Industrial Heritage in the COVID-19 Era

Replica of Richard Trevithick’s steam engine at Blists Hill, Ironbridge. Ironbridge Gorge Museum Trust is one of 131 industrial heritage organisations to receive Cultural Heritage Recovery grant funding in 2020.

Here’s a brief update on my day-job as Industrial Heritage Support Officer (IHSO) for England. September to December continued to be dominated by the COVID-19 pandemic, with, in England, a second lockdown at short notice throughout November. All industrial archaeology and heritage sites closed once more, and many staff were put back into furlough. Consequently, some sites brought their annual winter closure forward, so that less than 25% of all publicly accessible protected sites re-opened their doors after lockdown ended at the beginning of December.

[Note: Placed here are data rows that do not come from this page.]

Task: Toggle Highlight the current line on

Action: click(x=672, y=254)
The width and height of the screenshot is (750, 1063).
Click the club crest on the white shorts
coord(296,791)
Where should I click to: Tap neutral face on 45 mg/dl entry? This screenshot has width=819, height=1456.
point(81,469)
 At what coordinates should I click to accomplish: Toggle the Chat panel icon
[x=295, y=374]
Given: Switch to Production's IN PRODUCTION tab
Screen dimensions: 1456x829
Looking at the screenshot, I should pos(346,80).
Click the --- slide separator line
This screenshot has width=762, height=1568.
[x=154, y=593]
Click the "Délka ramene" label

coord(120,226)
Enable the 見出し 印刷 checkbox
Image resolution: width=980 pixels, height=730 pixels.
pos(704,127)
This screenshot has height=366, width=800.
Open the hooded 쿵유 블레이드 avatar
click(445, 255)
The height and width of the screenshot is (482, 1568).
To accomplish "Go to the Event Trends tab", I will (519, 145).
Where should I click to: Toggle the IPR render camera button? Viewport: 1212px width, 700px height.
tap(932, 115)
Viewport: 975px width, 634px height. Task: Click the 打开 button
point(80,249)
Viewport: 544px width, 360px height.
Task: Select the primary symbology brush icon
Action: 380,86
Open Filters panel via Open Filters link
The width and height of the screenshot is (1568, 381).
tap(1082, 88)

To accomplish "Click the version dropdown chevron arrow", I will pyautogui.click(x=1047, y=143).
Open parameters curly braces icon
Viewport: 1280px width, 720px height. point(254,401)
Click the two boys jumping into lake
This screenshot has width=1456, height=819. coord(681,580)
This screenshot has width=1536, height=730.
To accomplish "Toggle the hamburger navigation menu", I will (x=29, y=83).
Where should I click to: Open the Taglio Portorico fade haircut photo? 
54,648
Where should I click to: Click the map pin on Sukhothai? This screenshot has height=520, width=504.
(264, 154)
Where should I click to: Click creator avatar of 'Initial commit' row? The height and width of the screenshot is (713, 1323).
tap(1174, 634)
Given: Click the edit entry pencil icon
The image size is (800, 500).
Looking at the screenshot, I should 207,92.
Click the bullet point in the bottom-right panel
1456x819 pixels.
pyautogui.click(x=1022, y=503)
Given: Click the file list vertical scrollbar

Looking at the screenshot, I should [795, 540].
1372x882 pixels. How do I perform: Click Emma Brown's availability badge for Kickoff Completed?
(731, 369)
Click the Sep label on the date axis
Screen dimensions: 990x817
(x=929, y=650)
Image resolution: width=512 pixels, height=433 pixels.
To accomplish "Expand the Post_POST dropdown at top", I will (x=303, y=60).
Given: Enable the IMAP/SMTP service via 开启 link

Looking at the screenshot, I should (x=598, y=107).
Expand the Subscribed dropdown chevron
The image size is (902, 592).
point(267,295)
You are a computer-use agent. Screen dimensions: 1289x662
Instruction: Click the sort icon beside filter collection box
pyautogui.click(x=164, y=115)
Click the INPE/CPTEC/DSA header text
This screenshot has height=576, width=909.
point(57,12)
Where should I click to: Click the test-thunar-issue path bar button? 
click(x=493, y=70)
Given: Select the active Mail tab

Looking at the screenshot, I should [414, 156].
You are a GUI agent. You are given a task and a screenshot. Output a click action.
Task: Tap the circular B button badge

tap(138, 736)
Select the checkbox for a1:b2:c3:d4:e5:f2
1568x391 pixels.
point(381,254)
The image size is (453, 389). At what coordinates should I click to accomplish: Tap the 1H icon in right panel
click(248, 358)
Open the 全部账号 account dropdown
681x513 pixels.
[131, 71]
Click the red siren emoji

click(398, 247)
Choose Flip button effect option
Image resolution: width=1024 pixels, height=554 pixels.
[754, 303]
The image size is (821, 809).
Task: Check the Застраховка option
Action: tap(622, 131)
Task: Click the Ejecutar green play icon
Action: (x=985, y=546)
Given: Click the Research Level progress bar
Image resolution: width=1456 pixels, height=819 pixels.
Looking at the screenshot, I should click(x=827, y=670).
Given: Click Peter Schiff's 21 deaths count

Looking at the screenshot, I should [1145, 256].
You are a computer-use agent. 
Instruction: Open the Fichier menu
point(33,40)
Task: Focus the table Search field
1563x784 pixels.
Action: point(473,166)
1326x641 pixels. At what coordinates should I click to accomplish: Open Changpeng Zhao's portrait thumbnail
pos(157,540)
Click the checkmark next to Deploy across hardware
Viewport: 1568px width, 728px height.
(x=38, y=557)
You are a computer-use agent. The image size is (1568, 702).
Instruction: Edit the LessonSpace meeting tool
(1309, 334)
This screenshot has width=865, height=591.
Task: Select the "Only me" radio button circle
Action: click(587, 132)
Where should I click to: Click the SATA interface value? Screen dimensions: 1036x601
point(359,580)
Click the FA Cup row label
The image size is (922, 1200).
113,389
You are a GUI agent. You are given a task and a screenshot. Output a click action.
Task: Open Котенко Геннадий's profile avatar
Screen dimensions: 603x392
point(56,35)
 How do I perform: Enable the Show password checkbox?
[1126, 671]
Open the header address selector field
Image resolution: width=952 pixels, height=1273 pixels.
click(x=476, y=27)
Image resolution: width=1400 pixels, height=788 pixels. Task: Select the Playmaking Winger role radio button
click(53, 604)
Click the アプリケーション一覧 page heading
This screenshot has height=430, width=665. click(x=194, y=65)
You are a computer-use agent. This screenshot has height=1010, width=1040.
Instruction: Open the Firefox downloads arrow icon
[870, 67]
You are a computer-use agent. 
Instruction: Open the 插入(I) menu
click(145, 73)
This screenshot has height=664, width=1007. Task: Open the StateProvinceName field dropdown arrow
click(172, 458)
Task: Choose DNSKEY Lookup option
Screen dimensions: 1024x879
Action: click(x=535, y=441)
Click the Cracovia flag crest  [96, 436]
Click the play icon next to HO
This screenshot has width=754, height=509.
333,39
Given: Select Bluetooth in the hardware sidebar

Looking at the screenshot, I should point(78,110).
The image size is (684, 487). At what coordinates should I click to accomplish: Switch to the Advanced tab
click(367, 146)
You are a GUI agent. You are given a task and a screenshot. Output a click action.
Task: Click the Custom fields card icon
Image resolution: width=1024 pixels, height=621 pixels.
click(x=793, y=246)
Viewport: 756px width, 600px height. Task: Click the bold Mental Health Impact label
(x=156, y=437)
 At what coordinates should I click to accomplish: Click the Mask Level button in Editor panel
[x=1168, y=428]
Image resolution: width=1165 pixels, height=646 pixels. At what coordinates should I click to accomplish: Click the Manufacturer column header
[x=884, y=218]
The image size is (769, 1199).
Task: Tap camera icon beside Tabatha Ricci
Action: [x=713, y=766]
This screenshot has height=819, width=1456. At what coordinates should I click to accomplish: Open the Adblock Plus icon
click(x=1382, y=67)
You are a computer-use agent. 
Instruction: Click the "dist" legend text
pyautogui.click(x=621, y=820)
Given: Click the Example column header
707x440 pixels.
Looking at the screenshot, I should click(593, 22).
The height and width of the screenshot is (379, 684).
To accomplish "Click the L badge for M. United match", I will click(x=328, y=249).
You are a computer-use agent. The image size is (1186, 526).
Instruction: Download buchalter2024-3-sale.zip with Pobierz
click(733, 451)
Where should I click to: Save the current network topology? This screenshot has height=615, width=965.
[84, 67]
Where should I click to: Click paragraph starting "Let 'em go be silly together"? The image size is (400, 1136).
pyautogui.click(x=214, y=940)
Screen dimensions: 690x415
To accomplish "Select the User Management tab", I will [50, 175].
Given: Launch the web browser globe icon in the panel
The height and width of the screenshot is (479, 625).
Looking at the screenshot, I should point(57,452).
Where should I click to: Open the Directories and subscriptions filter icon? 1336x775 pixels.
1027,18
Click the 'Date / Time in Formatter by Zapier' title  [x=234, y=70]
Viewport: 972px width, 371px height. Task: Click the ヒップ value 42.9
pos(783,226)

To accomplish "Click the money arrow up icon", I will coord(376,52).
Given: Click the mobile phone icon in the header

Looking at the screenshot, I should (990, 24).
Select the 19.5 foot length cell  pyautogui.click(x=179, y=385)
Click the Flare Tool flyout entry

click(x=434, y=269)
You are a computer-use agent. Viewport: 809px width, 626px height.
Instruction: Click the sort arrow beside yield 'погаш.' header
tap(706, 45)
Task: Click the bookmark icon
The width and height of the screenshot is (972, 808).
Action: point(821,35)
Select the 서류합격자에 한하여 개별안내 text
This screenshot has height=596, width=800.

The IHSO project continues to expand its online presence. Three online Industrial Heritage Network (IHN) meetings (the first since 2019) were held in October, November, and December for London, the North West, and the West Midlands. The theme was the impact of the COVID-19 pandemic on volunteers, with Shane Gould (form Historic England), myself as IHSO, and regional Museum Development Officers giving short presentations about the current situation. There followed a round-table discussion at each meeting concerning the problems and experiences of lockdown, re-opening, volunteers, and new restrictions. In general, IHN members recorded no significant drop-off in volunteer numbers and enthusiasm, despite two lockdowns and continuing restrictions. Other members noted that virtual meetings were a very useful way of staying in contact with volunteers and that such meetings were not only financially beneficial, but also reached a wider audience.

An online poll by Museum Freelance was run between 12 and 30 November 2020 to explore the challenges faced by freelancers as a result of the COVD-19 pandemic, many of whom work in the industrial heritage sector. 350 people took part in the online survey from across the UK and the findings from freelancers working in museums, archives, galleries, and libraries, make for sobering reading. Covid-19 has had a severe impact on freelancers working in the sector, with 78% of respondents reporting a decrease in their income between March and October 2020, compared to the same period in 2019. 53% of respondents had had one or more projects/contracts cancelled as a result of COVID-19, whilst 63% of respondents had had one or more projects/contracts postponed as a result of COVID-19.

The Arkwright Society, who own and run Cromford Mills in Derbyshire (above) also received Cultural Heritage Recovery Fund monies in 2020.

There were two rounds of the Cultural Heritage Recovery Fund grants announced for England, in October and November. 39 organisations received grants totalling £18,062,984 from Arts Council England and 92 organisations received grants totalling £16,220,082 from Historic England. Most of these grants were for sums under £1 million, ranging from £13,200 for the Saltaire World Heritage Education Association to £717,400 for the Arkwright Society. However, three industrial heritage organisations received grants of over one million pounds: the Black Country Living Museum; Ironbridge Gorge Museum Trust; and the London Transport Museum.

The number of industrial sites receiving support grants was spread across the following areas: 13 in the East of England; 16 in the east Midlands; five in London; six in the North East; 14 in the North West; 21 in the South East; 33 in the South West, 12 in Yorkshire, and 11 in the West Midlands. As of December 2020, 131 of the c. 600 industrial monuments and sites protected and open to the public (21.8% or one in five) have now received emergency support grants.